Ross: If more guns actually made us safer, it should have worked by now
President Biden is now pushing for an assault weapons ban, mobilizing the gundamentalists who are convinced the government is coming after your personal weapons.
What neither side wants to admit is that in any situation where everyone has access to powerful firearms, there’s only one way to prevent the horrors we’ve seen in the past week. And that’s to have a population where there is no untreated mental illness, and where every male child is raised in a loving, stable home, so that he matures into a disciplined, well-adjusted adult who you would trust with a military weapon.
Firearm confiscation, whether you fear it or support it, is not going to happen. That’s physically impossible in a country where 90,000 firearms are sold each day.
Shooting incidents – and media coverage of them – only increase sales. So do the feelings of insecurity caused by crises like COVID and the anti-police demonstrations, so much so that gun sales during just the first six months of 2020 hit 19 million.
And the biggest surge in sales, according to the National Shooting Sports Foundation, was among Black Americans, up 58.2%. So it’s across racial lines – a lot of Americans truly feel personal weapons will make them safer.

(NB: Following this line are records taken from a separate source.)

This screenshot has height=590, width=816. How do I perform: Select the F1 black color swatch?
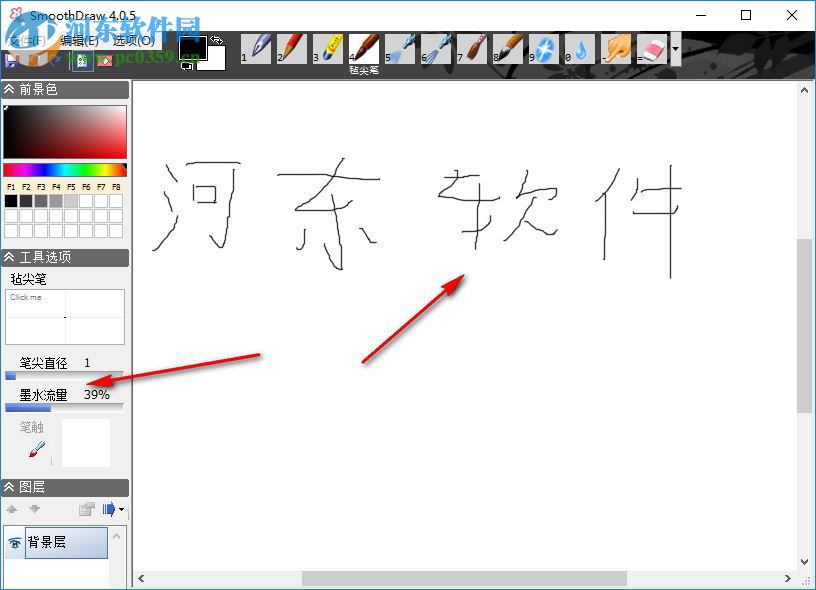(x=10, y=200)
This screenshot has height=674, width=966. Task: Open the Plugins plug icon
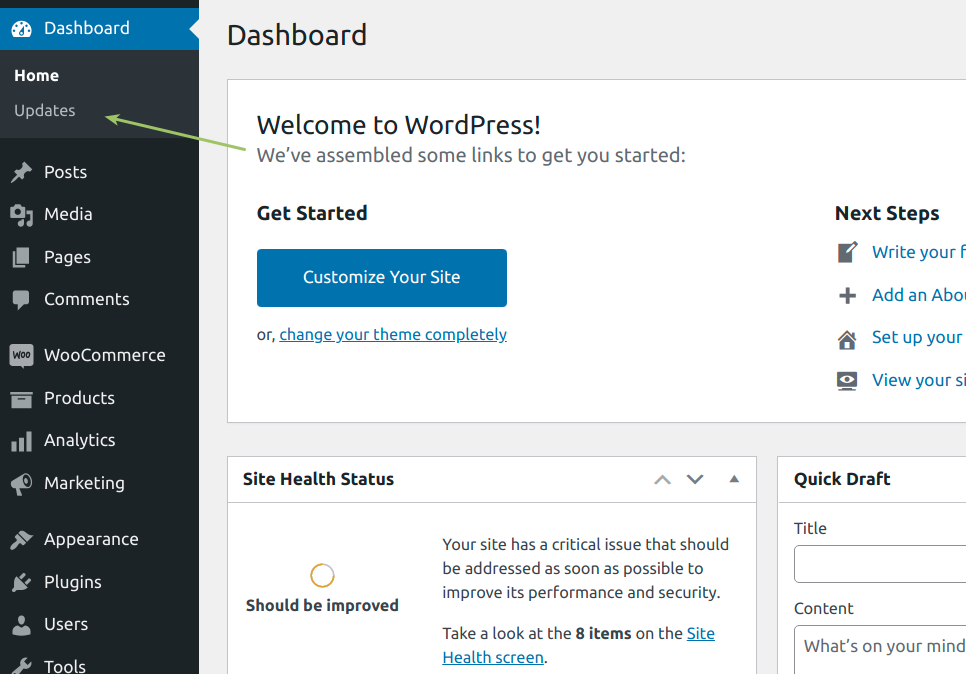tap(22, 582)
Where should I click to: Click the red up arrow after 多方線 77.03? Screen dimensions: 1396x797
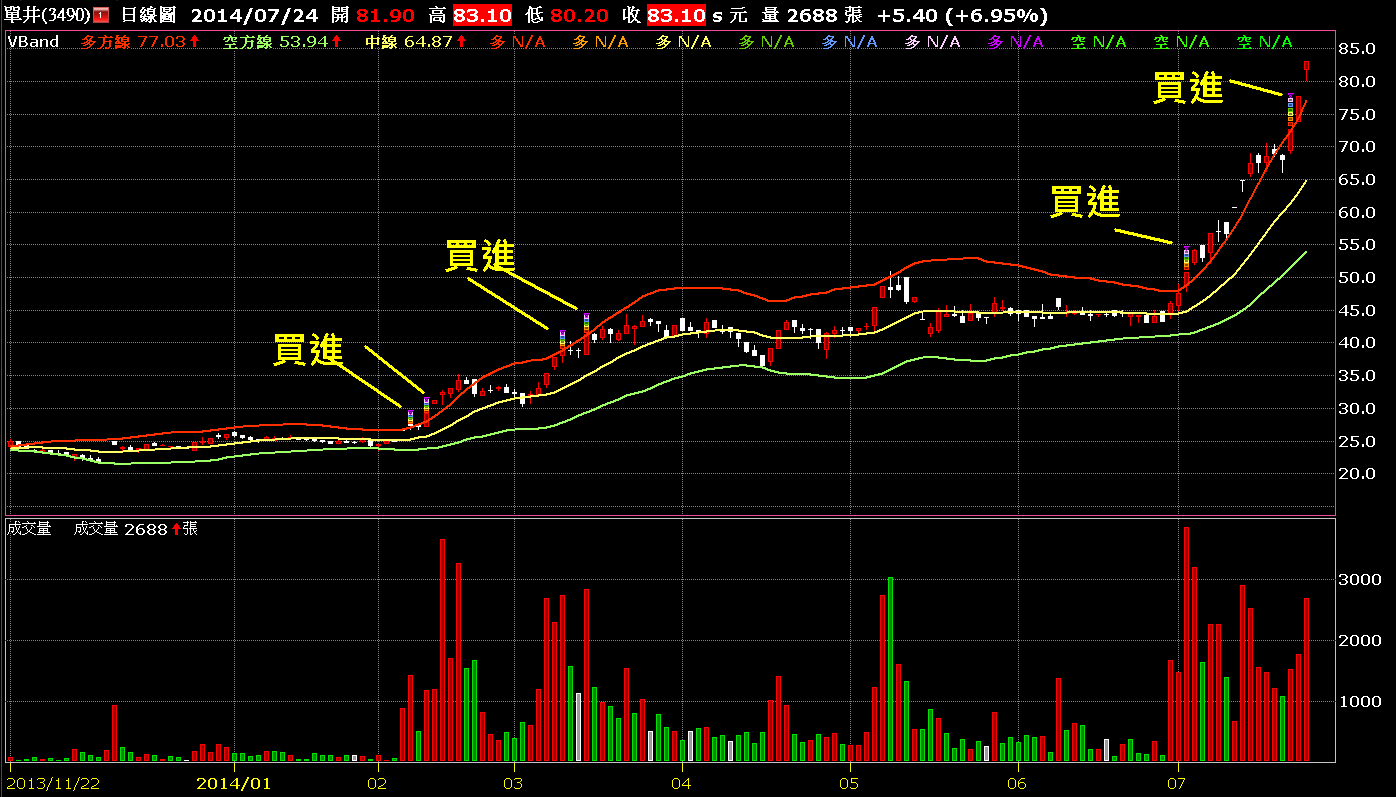[194, 42]
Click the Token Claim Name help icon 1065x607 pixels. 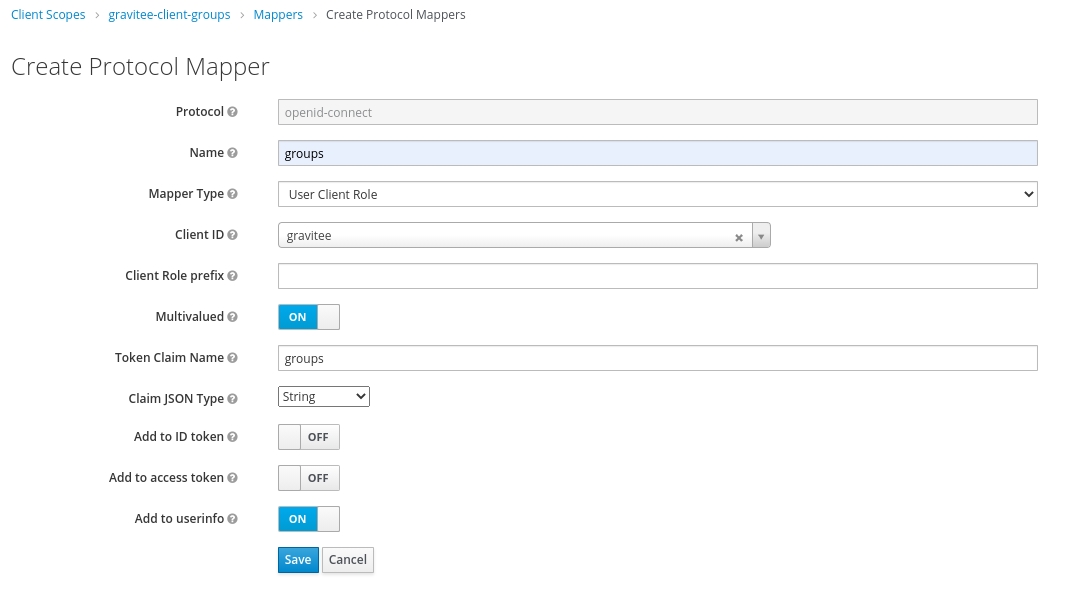(x=233, y=358)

Logically, if personal weapons actually did make us safer, it seems to me it should have worked by now. According to the Brookings Institution, there are currently about 400 million guns in circulation in the United States.
But maybe it takes 800 million to feel really safe. No one knows. What I do know is that the way gun sales are going, if more guns really do make us safe, the United States is on track to achieve complete safety long before anybody else.